* Item position entries
★ ★ ★

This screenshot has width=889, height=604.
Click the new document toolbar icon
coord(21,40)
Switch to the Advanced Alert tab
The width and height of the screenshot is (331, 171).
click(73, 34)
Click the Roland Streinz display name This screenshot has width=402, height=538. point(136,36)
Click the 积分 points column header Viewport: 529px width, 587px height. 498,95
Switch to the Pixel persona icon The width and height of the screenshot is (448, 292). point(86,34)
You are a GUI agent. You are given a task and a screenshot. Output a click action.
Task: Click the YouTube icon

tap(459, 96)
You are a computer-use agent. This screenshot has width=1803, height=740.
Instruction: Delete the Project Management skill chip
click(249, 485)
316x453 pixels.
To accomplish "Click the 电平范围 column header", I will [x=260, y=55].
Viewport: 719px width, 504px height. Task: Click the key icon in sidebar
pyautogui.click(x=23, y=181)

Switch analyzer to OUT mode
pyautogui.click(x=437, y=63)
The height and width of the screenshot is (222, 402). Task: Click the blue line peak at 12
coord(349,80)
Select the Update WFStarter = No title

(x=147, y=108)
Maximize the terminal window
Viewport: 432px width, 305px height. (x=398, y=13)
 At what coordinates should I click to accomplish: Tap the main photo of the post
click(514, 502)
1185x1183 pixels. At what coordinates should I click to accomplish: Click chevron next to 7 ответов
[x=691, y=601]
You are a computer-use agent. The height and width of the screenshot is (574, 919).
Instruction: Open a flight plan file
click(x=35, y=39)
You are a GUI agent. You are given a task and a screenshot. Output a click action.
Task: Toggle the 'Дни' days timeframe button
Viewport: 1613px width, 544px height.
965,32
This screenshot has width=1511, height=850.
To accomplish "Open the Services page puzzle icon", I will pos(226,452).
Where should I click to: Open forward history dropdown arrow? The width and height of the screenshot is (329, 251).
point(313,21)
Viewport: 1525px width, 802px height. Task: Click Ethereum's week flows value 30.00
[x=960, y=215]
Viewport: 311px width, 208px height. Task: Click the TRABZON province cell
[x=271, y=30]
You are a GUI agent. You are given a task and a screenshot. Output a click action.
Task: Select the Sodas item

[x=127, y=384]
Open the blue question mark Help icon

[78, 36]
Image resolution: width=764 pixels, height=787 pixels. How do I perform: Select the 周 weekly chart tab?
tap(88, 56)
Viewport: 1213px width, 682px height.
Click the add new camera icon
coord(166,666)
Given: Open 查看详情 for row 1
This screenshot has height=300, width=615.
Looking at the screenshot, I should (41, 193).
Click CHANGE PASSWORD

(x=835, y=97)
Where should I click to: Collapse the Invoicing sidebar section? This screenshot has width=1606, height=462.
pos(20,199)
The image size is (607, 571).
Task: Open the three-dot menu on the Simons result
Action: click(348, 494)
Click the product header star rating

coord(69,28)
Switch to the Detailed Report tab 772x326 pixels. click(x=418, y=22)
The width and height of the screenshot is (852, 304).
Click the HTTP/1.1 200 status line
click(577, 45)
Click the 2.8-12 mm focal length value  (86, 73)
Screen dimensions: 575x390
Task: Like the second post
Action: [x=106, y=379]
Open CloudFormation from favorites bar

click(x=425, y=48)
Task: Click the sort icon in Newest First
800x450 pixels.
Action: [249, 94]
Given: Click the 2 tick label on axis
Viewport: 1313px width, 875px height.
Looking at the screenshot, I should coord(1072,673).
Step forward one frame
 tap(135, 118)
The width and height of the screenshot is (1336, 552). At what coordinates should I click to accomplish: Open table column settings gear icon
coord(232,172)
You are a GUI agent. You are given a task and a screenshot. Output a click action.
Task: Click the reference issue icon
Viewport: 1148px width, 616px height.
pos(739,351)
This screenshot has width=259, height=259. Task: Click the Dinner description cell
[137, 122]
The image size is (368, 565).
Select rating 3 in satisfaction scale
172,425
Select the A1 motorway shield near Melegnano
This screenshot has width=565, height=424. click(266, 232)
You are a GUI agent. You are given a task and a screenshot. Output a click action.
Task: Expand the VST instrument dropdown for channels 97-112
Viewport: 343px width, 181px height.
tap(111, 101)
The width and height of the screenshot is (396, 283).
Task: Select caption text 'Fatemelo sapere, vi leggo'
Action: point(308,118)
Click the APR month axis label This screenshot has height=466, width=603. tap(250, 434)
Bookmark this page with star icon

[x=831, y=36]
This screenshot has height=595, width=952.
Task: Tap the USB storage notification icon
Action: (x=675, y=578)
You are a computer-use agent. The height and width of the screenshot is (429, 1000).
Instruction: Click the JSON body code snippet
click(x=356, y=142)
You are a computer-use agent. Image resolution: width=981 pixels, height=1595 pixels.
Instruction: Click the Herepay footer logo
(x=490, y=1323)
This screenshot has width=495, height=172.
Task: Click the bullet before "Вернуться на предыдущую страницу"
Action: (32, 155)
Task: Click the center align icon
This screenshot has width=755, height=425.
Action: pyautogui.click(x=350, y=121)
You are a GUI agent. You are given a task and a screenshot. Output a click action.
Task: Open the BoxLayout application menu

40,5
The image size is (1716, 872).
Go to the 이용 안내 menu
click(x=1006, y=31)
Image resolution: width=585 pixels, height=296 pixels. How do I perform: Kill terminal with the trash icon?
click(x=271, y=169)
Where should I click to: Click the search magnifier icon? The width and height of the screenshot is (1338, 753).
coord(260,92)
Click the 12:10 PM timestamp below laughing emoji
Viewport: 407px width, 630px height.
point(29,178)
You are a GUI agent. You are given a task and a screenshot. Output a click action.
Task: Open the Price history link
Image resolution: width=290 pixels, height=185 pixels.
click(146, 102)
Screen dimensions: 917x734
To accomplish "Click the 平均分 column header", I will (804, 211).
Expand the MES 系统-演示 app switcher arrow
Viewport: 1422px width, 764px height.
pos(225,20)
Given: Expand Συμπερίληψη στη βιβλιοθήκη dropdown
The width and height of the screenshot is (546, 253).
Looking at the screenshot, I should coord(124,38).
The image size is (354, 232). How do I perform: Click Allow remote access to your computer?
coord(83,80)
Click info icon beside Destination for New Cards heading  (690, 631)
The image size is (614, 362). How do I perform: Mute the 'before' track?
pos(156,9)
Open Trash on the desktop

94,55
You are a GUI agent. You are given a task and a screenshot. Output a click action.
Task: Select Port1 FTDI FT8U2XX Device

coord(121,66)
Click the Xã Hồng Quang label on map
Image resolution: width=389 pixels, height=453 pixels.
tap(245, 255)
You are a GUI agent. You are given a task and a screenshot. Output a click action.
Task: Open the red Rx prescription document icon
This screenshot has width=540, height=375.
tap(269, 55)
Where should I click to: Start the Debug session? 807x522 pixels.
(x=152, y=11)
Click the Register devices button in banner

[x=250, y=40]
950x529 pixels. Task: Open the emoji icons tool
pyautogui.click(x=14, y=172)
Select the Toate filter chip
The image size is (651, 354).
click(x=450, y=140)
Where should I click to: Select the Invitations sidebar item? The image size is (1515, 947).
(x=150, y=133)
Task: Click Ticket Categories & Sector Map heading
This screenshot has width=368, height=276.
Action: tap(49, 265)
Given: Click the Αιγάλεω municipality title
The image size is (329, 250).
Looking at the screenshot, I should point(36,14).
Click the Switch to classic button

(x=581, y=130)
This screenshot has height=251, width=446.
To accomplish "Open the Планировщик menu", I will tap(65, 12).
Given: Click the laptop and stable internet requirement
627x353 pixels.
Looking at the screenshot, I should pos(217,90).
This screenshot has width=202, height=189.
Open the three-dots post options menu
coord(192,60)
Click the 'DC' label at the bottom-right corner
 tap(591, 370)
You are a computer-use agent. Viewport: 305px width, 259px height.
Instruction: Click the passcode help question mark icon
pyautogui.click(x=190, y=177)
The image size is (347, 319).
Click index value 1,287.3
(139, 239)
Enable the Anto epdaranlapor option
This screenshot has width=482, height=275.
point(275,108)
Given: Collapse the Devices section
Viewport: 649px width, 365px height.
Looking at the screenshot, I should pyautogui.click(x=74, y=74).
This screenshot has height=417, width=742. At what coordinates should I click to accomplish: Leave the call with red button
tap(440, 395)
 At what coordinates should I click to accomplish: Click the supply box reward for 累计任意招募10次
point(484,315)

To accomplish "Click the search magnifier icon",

★ ★ ★

Change "Advanced Alert" to "Basic Alert" in the lines from the start up to and including the line with "Click the Roland", and give those lines again with nothing else altered.

* EXERCISE RESULT
This screenshot has width=889, height=604.
Click the new document toolbar icon
coord(21,40)
Switch to the Basic Alert tab
The width and height of the screenshot is (331, 171).
click(73, 34)
Click the Roland Streinz display name This screenshot has width=402, height=538. point(136,36)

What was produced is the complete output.